━━━ Records to process
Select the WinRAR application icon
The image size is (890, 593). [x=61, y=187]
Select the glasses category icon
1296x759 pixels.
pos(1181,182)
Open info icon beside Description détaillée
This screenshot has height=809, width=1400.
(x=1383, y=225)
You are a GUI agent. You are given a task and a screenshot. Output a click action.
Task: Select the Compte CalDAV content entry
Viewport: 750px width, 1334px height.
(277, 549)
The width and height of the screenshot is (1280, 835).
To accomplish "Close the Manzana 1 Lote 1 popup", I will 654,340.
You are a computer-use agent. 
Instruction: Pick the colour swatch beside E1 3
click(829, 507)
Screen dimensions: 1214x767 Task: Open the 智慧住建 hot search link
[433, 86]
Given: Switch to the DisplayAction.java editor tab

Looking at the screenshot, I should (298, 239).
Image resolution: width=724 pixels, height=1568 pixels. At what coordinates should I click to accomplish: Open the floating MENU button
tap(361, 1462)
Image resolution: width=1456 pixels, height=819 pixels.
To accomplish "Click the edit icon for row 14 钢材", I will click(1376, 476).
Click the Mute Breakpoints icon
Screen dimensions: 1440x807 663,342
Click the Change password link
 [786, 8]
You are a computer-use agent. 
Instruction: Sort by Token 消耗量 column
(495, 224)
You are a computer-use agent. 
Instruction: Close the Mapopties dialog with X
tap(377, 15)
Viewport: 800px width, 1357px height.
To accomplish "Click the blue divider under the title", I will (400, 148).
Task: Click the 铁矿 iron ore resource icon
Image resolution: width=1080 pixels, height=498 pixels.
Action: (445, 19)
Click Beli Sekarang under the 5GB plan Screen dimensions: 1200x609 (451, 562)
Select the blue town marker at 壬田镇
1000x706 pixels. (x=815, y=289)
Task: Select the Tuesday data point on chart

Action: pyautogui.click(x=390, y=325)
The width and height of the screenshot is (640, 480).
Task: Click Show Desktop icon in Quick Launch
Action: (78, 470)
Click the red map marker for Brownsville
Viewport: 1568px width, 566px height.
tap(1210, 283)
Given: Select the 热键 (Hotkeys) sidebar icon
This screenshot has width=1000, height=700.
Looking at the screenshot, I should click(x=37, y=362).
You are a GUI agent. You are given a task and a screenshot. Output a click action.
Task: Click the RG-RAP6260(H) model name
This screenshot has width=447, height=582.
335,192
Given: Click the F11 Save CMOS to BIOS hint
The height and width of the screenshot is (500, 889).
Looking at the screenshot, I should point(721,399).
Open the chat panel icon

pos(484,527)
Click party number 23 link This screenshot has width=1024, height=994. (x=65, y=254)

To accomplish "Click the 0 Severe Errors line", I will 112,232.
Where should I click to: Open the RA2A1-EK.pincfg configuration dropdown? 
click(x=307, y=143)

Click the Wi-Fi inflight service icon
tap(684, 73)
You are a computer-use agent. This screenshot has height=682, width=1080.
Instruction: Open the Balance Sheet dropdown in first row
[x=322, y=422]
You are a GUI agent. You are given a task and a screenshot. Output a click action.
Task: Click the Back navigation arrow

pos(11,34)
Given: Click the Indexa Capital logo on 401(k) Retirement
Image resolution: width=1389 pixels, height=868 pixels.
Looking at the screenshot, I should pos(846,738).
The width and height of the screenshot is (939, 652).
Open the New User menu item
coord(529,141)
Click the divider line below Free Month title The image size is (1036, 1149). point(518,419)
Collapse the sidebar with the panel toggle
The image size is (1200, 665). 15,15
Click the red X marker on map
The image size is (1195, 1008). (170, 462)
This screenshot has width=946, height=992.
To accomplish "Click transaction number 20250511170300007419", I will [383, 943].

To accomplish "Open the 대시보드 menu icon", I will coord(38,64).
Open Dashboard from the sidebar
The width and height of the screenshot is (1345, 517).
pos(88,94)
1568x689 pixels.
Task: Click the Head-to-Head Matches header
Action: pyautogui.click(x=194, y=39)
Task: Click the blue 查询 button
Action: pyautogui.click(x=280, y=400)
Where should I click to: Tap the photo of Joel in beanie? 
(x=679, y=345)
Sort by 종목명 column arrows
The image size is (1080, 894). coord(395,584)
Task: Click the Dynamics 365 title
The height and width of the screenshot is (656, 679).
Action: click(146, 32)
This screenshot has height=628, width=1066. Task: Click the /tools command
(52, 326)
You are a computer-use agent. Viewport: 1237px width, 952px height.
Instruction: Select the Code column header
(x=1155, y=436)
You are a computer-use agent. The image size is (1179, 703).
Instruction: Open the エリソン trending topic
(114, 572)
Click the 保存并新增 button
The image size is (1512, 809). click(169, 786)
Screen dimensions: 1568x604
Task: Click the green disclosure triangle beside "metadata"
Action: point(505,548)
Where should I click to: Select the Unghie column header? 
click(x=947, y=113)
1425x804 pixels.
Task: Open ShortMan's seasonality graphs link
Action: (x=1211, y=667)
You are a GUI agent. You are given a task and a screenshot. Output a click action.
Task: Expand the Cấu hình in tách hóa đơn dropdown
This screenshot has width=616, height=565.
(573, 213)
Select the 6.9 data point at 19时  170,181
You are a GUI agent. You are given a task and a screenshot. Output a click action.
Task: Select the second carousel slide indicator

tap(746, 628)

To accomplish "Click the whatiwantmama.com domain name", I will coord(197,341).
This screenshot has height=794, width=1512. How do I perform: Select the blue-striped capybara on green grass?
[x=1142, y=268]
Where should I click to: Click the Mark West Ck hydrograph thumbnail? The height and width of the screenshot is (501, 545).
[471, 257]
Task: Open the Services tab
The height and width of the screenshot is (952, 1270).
━━━━━━
:: Task brief ::
Return every entry exactly as given.

:: Task answer ::
Select the WinRAR application icon
The image size is (890, 593). [x=61, y=187]
Select the glasses category icon
1296x759 pixels.
pos(1181,182)
Open info icon beside Description détaillée
This screenshot has height=809, width=1400.
(x=1383, y=225)
You are a GUI agent. You are given a task and a screenshot. Output a click action.
Task: Select the Compte CalDAV content entry
Viewport: 750px width, 1334px height.
(277, 549)
The width and height of the screenshot is (1280, 835).
To accomplish "Close the Manzana 1 Lote 1 popup", I will 654,340.
You are a computer-use agent. 
Instruction: Pick the colour swatch beside E1 3
click(829, 507)
Screen dimensions: 1214x767 Task: Open the 智慧住建 hot search link
[433, 86]
Given: Switch to the DisplayAction.java editor tab

Looking at the screenshot, I should (298, 239).
Image resolution: width=724 pixels, height=1568 pixels. At what coordinates should I click to accomplish: Open the floating MENU button
tap(361, 1462)
Image resolution: width=1456 pixels, height=819 pixels.
To accomplish "Click the edit icon for row 14 钢材", I will click(1376, 476).
Click the Mute Breakpoints icon
Screen dimensions: 1440x807 663,342
Click the Change password link
 [786, 8]
You are a computer-use agent. 
Instruction: Sort by Token 消耗量 column
(495, 224)
You are a computer-use agent. 
Instruction: Close the Mapopties dialog with X
tap(377, 15)
Viewport: 800px width, 1357px height.
To accomplish "Click the blue divider under the title", I will (400, 148).
Task: Click the 铁矿 iron ore resource icon
Image resolution: width=1080 pixels, height=498 pixels.
Action: (445, 19)
Click Beli Sekarang under the 5GB plan Screen dimensions: 1200x609 (451, 562)
Select the blue town marker at 壬田镇
1000x706 pixels. (x=815, y=289)
Task: Select the Tuesday data point on chart

Action: pyautogui.click(x=390, y=325)
The width and height of the screenshot is (640, 480).
Task: Click Show Desktop icon in Quick Launch
Action: (78, 470)
Click the red map marker for Brownsville
Viewport: 1568px width, 566px height.
tap(1210, 283)
Given: Select the 热键 (Hotkeys) sidebar icon
This screenshot has width=1000, height=700.
Looking at the screenshot, I should click(x=37, y=362).
You are a GUI agent. You are given a task and a screenshot. Output a click action.
Task: Click the RG-RAP6260(H) model name
This screenshot has width=447, height=582.
335,192
Given: Click the F11 Save CMOS to BIOS hint
The height and width of the screenshot is (500, 889).
Looking at the screenshot, I should point(721,399).
Open the chat panel icon

pos(484,527)
Click party number 23 link This screenshot has width=1024, height=994. (x=65, y=254)

To accomplish "Click the 0 Severe Errors line", I will 112,232.
Where should I click to: Open the RA2A1-EK.pincfg configuration dropdown? 
click(x=307, y=143)

Click the Wi-Fi inflight service icon
tap(684, 73)
You are a computer-use agent. This screenshot has height=682, width=1080.
Instruction: Open the Balance Sheet dropdown in first row
[x=322, y=422]
You are a GUI agent. You are given a task and a screenshot. Output a click action.
Task: Click the Back navigation arrow

pos(11,34)
Given: Click the Indexa Capital logo on 401(k) Retirement
Image resolution: width=1389 pixels, height=868 pixels.
Looking at the screenshot, I should pos(846,738).
The width and height of the screenshot is (939, 652).
Open the New User menu item
coord(529,141)
Click the divider line below Free Month title The image size is (1036, 1149). point(518,419)
Collapse the sidebar with the panel toggle
The image size is (1200, 665). 15,15
Click the red X marker on map
The image size is (1195, 1008). (170, 462)
This screenshot has width=946, height=992.
To accomplish "Click transaction number 20250511170300007419", I will [383, 943].

To accomplish "Open the 대시보드 menu icon", I will coord(38,64).
Open Dashboard from the sidebar
The width and height of the screenshot is (1345, 517).
pos(88,94)
1568x689 pixels.
Task: Click the Head-to-Head Matches header
Action: pyautogui.click(x=194, y=39)
Task: Click the blue 查询 button
Action: pyautogui.click(x=280, y=400)
Where should I click to: Tap the photo of Joel in beanie? 
(x=679, y=345)
Sort by 종목명 column arrows
The image size is (1080, 894). coord(395,584)
Task: Click the Dynamics 365 title
The height and width of the screenshot is (656, 679).
Action: click(146, 32)
This screenshot has height=628, width=1066. Task: Click the /tools command
(52, 326)
You are a computer-use agent. Viewport: 1237px width, 952px height.
Instruction: Select the Code column header
(x=1155, y=436)
You are a computer-use agent. The image size is (1179, 703).
Instruction: Open the エリソン trending topic
(114, 572)
Click the 保存并新增 button
The image size is (1512, 809). click(169, 786)
Screen dimensions: 1568x604
Task: Click the green disclosure triangle beside "metadata"
Action: point(505,548)
Where should I click to: Select the Unghie column header? 
click(x=947, y=113)
1425x804 pixels.
Task: Open ShortMan's seasonality graphs link
Action: (x=1211, y=667)
You are a GUI agent. You are given a task and a screenshot. Output a click action.
Task: Expand the Cấu hình in tách hóa đơn dropdown
This screenshot has width=616, height=565.
(573, 213)
Select the 6.9 data point at 19时  170,181
You are a GUI agent. You are given a task and a screenshot. Output a click action.
Task: Select the second carousel slide indicator

tap(746, 628)

To accomplish "Click the whatiwantmama.com domain name", I will coord(197,341).
This screenshot has height=794, width=1512. How do I perform: Select the blue-striped capybara on green grass?
[x=1142, y=268]
Where should I click to: Click the Mark West Ck hydrograph thumbnail? The height and width of the screenshot is (501, 545).
[471, 257]
Task: Open the Services tab
The height and width of the screenshot is (952, 1270).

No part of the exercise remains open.